Kapitalisme dalam Islam

Sebagai salah satu mahzab ekonomi, kapitalisme seringkali diidentikkan sebagai hasil pemikiran dunia barat. Kapitalisme pada prinsipnya merupakan sistem ekonomi yang menyerahkan mekanisme kegiatan perekonomian kepada individu–individu (seringkali disebut swasta) untuk mengontrol dan memperbanyak kekayaan dan harta miliknya. Adam Smith dengan laizze faire-nya (biarkan saja – bahasa Prancis) merupakan ekonom yang berpendapat agar setiap orang diberi kebebasan dalam menyelenggarakan kegiatan ekonomi. Menurut Smith, kebebasan merupakan “cara” paling ideal bagi penyelenggaraan kegiatan ekonomi yang muaranya berada pada kemakmuran individu. Sampai disini jelaslah bahwa harta dan kekayaan pribadi dapat dianggap sebagai “ruhnya” kapitalisme, karena harta dan kekayaan pribadi merupakan hulu sekaligus hilir yang menyertai kapitalisme. 1) Sebagai hulu karena harta dan kekayaan pribadi merupakan kepentingan satu-satunya yang melahirkan kapitalisme. 2) Sekaligus hilir, karena bertambahnya harta dan kekayaan pribadi merupakan tujuan kapitalisme. Ruh kapitalisme tersebut, dalam pandangan barat, disebut sebagai property right.
Jika ditilik dalam islam, agama profetik-monoteistik tersebut tidak secara spesifik memperkenalkan konsep ekonomi tertentu. Akan tetapi, ada banyak ayat dalam Al Quran yang mengindikasikan mengenai kegiatan ekonomi, seperti jual beli, hutang dan pinjaman (QS. 2 : 282), riba (QS. 2 : 275), dan zakat (QS. 9 : 103). Property right sebagai ruhnya kapitalisme yang lahir pada abad ke 15, justru sudah dikenal dalam agama islam sejak abad ke 7. Secara tersirat dalam QS. 62 : 10 dan 73 : 20, umat islam didorong untuk berusaha mencari dan mengumpulkan harta kekayaan. Bahkan jihad fi sabillah disandangkan kepada orang yang bekerja mencari serta mengumpulkan harta kekayaan untuk memenuhi kebutuhannya dan keluarganya.

* Cakupan Latihan:
Tuliskan kembali secara persis bagian teks tentang kapitalisme dalam Islam yang dibuka dengan kata-kata "Jika ditilik dalam" dan ditutup dengan "kebutuhannya dan keluarganya.". Entri-entri ini diambil dari sumber yang berbeda dengan teks tentang kapitalisme dalam Islam.

* Data Mentah:

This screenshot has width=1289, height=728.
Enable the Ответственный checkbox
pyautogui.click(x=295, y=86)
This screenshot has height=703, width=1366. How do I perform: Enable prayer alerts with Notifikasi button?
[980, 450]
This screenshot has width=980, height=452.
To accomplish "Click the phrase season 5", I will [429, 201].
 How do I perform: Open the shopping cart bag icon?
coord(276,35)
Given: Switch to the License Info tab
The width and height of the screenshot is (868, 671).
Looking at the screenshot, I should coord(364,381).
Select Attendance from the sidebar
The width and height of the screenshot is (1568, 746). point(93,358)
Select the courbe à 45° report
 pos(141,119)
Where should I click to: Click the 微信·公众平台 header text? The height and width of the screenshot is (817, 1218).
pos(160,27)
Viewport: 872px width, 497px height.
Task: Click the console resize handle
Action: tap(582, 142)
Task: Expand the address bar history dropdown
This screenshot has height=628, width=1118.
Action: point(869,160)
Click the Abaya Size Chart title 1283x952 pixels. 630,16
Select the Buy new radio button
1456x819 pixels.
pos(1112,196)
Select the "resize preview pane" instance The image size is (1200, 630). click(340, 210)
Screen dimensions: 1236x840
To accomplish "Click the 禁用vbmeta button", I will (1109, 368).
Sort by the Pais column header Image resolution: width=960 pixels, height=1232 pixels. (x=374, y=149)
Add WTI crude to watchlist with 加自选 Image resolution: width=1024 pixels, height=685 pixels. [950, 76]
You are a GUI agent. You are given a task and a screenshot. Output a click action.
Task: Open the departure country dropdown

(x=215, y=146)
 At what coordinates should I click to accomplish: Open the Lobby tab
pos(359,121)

* Hasil Tugas:
Jika ditilik dalam islam, agama profetik-monoteistik tersebut tidak secara spesifik memperkenalkan konsep ekonomi tertentu. Akan tetapi, ada banyak ayat dalam Al Quran yang mengindikasikan mengenai kegiatan ekonomi, seperti jual beli, hutang dan pinjaman (QS. 2 : 282), riba (QS. 2 : 275), dan zakat (QS. 9 : 103). Property right sebagai ruhnya kapitalisme yang lahir pada abad ke 15, justru sudah dikenal dalam agama islam sejak abad ke 7. Secara tersirat dalam QS. 62 : 10 dan 73 : 20, umat islam didorong untuk berusaha mencari dan mengumpulkan harta kekayaan. Bahkan jihad fi sabillah disandangkan kepada orang yang bekerja mencari serta mengumpulkan harta kekayaan untuk memenuhi kebutuhannya dan keluarganya.